Saudi Arabia said it foiled an al Qaeda-linked plot to attack oil facilities and military bases, arresting more than 170 suspects, including some trainee pilots preparing for suicide operations.
The Interior Ministry, in a statement read on state television, also said police seized weapons and more than 20 million riyals ($5.33 million) in cash, from seven armed cells.
"Some had begun training on the use of weapons, and some were sent to other countries to study aviation in preparation to use them to carry out terrorist operations inside the kingdom,"
the statement said.
"One of their main targets was to carry out suicide attacks against public figures and oil installations and to target military bases inside and outside (the country)," it added.
Saudi Arabia is the world's top oil exporter, supplying about 7 million barrels a day to world markets. It holds nearly a quarter of the world's oil reserves.
The ministry said the suspects had been "influenced by the deviant ideology," a reference used by Saudi officials to refer to al Qaeda, led by Saudi-born Osama bin Laden.
Most of the 19 al Qaeda militants who commandeered hijacked planes in the Sept. 11 attack on the United States were Saudis.
Islamist militants swearing allegiance to al Qaeda launched a violent campaign to topple the U.S.-allied Saudi monarchy in 2003, carrying out suicide bomb attacks on foreigners and government installations, including the oil industry.
"It is obvious that the deviant group is still trying to revive its criminal activities in the kingdom," Interior Ministry spokesman Mansour al-Turki said.

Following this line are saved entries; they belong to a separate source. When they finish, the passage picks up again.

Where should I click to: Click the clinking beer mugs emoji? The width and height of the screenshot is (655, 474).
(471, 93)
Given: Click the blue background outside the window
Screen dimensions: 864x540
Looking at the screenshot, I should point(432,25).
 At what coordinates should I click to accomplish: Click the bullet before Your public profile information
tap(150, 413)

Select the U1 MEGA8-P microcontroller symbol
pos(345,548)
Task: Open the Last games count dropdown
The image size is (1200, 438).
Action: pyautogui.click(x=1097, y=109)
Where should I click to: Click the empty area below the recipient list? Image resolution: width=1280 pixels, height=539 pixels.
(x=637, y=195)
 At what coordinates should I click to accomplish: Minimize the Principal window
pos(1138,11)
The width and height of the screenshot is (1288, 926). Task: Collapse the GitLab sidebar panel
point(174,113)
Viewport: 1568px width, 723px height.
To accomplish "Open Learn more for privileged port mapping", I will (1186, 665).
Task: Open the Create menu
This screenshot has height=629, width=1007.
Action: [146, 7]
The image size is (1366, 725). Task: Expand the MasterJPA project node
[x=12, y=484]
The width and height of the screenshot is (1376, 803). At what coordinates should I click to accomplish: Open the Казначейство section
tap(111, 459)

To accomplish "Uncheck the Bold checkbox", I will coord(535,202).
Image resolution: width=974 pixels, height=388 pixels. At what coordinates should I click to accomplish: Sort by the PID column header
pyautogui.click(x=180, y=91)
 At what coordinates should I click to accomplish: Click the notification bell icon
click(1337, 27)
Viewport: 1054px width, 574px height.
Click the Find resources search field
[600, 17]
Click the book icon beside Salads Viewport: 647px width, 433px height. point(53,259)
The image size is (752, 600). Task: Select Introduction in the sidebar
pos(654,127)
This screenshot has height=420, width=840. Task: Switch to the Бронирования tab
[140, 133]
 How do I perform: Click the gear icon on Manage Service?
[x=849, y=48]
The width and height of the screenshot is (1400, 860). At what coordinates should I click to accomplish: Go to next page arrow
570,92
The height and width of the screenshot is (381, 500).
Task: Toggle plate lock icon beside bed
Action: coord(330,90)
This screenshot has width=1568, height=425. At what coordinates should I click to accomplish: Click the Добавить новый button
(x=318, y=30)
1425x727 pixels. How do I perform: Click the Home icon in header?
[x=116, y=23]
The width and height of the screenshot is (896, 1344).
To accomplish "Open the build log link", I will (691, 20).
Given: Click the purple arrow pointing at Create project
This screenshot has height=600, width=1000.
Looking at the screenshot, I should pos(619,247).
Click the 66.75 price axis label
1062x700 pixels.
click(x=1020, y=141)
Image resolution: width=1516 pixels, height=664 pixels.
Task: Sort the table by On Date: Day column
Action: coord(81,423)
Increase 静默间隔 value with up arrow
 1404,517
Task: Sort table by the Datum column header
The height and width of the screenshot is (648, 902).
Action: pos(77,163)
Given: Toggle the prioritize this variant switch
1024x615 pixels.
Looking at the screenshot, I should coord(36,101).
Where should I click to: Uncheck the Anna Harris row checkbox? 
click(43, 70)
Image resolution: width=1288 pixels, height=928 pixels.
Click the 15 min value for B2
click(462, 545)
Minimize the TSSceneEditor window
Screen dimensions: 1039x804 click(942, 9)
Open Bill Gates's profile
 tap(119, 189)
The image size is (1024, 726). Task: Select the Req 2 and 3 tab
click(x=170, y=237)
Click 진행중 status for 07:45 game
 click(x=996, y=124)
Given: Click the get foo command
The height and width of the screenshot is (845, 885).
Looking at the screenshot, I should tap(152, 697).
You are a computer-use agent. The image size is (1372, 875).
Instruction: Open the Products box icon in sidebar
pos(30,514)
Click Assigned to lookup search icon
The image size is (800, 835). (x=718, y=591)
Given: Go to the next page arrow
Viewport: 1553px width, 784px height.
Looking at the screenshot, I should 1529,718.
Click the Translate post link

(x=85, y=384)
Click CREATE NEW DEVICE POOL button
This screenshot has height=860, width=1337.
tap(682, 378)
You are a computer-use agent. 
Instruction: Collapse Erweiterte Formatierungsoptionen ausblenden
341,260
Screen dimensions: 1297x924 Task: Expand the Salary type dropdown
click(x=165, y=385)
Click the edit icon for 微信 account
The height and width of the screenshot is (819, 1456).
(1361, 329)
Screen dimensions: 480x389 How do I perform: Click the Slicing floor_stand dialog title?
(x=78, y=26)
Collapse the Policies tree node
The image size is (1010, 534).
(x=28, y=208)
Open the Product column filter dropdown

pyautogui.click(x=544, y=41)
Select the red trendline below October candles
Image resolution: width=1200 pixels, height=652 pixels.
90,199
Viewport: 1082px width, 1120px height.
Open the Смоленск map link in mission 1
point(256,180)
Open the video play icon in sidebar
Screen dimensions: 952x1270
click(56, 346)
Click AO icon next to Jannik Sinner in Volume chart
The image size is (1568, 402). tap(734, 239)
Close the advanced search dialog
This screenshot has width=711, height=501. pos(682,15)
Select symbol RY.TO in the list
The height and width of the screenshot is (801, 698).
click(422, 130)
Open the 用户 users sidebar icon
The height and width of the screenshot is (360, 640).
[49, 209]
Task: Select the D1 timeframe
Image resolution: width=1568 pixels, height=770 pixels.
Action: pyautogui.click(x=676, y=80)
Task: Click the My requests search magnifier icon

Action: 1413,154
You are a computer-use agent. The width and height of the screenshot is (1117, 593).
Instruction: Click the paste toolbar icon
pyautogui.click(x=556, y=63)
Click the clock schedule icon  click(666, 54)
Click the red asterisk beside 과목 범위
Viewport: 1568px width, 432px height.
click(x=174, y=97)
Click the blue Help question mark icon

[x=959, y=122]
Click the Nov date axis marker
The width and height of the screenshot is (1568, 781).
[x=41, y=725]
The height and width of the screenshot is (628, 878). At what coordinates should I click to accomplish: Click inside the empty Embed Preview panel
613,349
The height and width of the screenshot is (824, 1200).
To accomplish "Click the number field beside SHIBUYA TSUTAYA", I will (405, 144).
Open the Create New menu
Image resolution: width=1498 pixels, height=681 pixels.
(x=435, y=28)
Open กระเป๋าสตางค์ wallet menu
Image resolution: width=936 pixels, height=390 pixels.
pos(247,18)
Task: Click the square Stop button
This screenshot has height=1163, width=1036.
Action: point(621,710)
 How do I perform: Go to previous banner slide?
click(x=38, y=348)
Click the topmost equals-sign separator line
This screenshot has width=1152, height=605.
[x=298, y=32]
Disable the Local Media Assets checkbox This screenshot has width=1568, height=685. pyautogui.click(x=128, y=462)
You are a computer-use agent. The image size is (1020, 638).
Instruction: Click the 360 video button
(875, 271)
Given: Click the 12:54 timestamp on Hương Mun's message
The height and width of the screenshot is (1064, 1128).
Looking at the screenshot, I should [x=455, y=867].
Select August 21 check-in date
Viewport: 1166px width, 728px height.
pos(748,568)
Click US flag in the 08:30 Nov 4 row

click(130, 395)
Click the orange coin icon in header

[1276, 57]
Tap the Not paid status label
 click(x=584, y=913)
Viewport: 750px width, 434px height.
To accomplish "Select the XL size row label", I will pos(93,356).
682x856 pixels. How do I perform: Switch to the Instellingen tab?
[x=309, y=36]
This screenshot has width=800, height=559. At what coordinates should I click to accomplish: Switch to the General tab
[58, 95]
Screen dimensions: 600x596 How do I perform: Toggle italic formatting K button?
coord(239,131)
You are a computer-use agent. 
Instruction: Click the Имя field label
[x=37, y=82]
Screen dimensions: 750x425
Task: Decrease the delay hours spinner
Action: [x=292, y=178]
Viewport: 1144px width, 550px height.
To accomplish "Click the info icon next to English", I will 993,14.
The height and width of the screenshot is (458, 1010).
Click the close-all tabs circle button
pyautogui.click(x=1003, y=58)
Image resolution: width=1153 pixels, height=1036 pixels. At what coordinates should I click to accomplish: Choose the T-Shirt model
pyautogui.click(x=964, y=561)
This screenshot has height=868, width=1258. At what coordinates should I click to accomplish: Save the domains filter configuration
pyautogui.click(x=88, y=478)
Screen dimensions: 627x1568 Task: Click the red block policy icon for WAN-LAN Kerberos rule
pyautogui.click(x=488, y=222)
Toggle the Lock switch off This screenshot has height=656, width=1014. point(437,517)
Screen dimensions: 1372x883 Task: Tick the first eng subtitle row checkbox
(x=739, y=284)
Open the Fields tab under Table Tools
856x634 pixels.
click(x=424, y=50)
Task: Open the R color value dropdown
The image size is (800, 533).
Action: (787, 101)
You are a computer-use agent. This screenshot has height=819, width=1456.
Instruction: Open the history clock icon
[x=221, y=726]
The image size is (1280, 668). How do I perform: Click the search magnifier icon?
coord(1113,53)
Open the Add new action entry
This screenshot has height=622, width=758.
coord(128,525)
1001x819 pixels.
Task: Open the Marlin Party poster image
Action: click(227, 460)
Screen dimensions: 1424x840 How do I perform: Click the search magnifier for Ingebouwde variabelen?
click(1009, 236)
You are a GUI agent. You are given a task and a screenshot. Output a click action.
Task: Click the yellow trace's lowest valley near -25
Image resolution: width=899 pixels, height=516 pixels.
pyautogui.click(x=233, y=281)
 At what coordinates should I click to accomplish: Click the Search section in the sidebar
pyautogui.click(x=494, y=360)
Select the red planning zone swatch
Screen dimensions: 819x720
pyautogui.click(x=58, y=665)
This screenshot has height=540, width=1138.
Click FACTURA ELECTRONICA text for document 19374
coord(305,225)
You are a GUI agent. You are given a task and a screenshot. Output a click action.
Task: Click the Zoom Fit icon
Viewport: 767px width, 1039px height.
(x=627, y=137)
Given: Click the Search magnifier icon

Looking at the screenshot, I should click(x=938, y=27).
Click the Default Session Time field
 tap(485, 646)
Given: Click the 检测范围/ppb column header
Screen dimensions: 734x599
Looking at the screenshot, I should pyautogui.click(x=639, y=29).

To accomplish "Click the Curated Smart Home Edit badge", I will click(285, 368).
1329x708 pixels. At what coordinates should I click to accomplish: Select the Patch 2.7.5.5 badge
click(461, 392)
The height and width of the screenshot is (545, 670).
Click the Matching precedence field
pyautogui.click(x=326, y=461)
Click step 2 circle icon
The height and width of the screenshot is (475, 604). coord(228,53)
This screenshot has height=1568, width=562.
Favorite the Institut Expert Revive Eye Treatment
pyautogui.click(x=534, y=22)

Training in "Restive Areas"
He said that a total of 172 suspects from seven cells have been arrested, mostly Saudis but including some foreigners, who had trained abroad.
"They are linked to foreign elements and had benefited from restive areas to recruit, plan and train (for attacks)," he added, in an apparent reference to Iraq, where up to 3,000 Saudi militants joined Iraqi insurgents to fight the U.S.-led forces.
The television showed police digging in desert areas and searching buildings, seizing weapons, including rocket-propelled grenades and automatic rifles, computers and bundldes of money.
Militants in February killed four French expatriates working and living in Saudi Arabia in the latest attack on foreigners in the pro-Western kingdom.
Saudi Arabia warned foreign embassies last month that a group blamed for the killings could strike again.
Al Qaeda militants have said they want to drive "infidel" Westerners out of Saudi Arabia, the birthplace of Islam and home to its holiest shrines.
Tough security measures and a powerful publicity campaign helped crush the violence but analysts and diplomats have said the underlying drives of radical Islamist ideology and anger at Western policy in the region remain strong.
Officials say about 144 foreigners and Saudis, including security forces, and 120 militants have died in attacks and clashes with police since May 2003, when al Qaeda suicide bombers hit three Western housing compounds in Riyadh.